Can you use custom SSL certificates with wget?

Using the wget command-line utility, you can specify a custom SSL/TLS certificate, a private key, and even a custom Certificate Authority (CA) bundle to securely authenticate and establish HTTPS connections. This is particularly useful when interacting with servers that require client-side certificate authentication (mutual TLS) or when working within environments that use self-signed certificates. By leveraging specific command-line flags, wget allows you to bypass default system certificate stores and point directly to your local cryptographic assets.

Specifying Client Certificates and Private Keys

When a server requires the client to prove its identity via SSL/TLS certificates, wget provides direct flags to pass these files. The two most critical parameters for this setup are --certificate and --private-key.

An example of a command utilizing both a custom client certificate and a private key looks like this:

wget --certificate=/path/to/client.crt --private-key=/path/to/private.key https://example.com/secure-data

Trusting a Custom Certificate Authority (CA)

In scenarios where the remote server is using a self-signed certificate or an identity issued by an internal corporate CA, wget will throw an untrusted root error by default.
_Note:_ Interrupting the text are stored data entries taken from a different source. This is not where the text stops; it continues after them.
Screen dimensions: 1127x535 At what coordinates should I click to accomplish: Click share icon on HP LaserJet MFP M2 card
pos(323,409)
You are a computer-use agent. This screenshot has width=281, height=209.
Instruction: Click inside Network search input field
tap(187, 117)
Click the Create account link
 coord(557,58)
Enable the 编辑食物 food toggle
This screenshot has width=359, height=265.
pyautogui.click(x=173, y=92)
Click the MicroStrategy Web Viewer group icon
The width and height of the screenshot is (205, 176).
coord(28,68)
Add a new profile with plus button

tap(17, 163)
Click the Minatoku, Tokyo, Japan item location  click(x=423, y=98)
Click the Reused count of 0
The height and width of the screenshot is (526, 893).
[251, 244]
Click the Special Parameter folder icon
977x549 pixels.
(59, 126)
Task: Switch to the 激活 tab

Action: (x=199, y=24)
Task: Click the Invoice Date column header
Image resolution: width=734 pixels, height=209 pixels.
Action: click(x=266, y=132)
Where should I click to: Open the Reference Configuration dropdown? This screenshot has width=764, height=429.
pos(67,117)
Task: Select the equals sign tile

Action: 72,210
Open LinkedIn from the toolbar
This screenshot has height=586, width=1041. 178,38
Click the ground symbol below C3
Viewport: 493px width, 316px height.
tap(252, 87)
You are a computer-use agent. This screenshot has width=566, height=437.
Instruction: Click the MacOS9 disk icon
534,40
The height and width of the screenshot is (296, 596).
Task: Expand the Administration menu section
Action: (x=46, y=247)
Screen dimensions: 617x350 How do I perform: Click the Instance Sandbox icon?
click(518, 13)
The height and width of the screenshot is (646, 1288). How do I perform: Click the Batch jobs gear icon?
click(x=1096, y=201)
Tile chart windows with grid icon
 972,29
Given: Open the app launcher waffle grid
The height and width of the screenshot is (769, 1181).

Instead of insecurely disabling certificate verification entirely, you can instruct wget to trust your custom CA.

To download a file from a server with a custom CA certificate, use the following syntax:

wget --ca-certificate=/path/to/custom-ca.pem https://internal-secure-server.local/file.zip

Alternative Certificate Formats

If your certificate and private key are combined into a single PKCS#12 file (often carrying a .pfx or .p12 extension), wget cannot read it directly through the standard flags. In these instances, the most efficient approach is to use openssl to convert the file into separate PEM-formatted certificate and key components before passing them to the wget command.